Do końca mówił, co myśli a mimo to – albo właśnie dlatego – cieszył się szacunkiem jak mało kto. Niezmiennie uważany był w sondażach za najbardziej popularnego polityka w najnowszej historii Niemiec – pomimo swoich często ostrych i nietolerujących sprzeciwu wystąpień.

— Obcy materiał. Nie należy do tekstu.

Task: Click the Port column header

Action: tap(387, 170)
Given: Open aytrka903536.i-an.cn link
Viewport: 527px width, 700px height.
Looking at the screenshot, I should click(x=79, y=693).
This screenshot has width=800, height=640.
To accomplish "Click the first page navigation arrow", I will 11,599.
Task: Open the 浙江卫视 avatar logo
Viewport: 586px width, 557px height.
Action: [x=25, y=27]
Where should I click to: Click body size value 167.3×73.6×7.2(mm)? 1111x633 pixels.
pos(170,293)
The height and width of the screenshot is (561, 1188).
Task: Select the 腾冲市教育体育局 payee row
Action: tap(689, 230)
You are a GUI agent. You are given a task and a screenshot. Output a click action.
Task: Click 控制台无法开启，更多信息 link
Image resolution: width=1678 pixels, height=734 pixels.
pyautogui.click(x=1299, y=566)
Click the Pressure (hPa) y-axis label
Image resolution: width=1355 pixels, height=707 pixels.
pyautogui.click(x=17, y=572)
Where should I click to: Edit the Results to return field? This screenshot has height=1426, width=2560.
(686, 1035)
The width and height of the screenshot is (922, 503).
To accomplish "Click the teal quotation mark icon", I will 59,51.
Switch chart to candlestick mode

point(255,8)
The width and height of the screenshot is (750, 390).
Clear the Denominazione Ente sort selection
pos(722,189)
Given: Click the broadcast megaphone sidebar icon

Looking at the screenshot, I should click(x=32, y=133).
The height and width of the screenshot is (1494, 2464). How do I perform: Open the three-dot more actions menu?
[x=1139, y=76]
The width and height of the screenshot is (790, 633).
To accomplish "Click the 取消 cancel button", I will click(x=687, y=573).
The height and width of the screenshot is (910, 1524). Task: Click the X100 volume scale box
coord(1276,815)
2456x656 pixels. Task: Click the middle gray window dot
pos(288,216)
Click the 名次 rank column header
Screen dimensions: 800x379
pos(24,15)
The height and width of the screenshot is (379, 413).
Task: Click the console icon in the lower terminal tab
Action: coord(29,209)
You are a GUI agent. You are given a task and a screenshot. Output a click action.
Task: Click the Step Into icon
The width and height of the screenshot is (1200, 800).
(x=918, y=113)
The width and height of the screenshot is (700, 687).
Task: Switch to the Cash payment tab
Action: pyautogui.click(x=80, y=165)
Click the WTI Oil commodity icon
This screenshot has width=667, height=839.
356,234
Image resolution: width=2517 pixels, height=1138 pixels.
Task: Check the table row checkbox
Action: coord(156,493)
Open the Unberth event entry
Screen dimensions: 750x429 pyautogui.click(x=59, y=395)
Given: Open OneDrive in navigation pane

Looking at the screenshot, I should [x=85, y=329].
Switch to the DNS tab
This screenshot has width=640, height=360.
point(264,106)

Zapytany w szczycie europejskiego kryzysu zadłużeniowego i finansowego o kryzysowe zarządzanie kanclerz Angeli Merkel, stwierdził: „Musiałbym się długo zastanawiać, zanim przyszłaby mi do głowy dyplomatyczna odpowiedź“. Helmut Schmidt nie przebierał w słowach: „Politycy mówią najpierw jedno, potem co innego“. On sam, zwłaszcza po zakończeniu swojej aktywnej kariery politycznej, chętnie bywał szorstki. „Niemcy są w centrum tego małego kontynentu w parszywym położeniu“, brzmiała jego wypowiedź na temat sytuacji Niemiec. Polityka UE wobec Ukrainy? „Geopolityczna dziecinada“. Barack Obama jest wielkim prezydentem? „Pod czymś takim bym się nie podpisał“.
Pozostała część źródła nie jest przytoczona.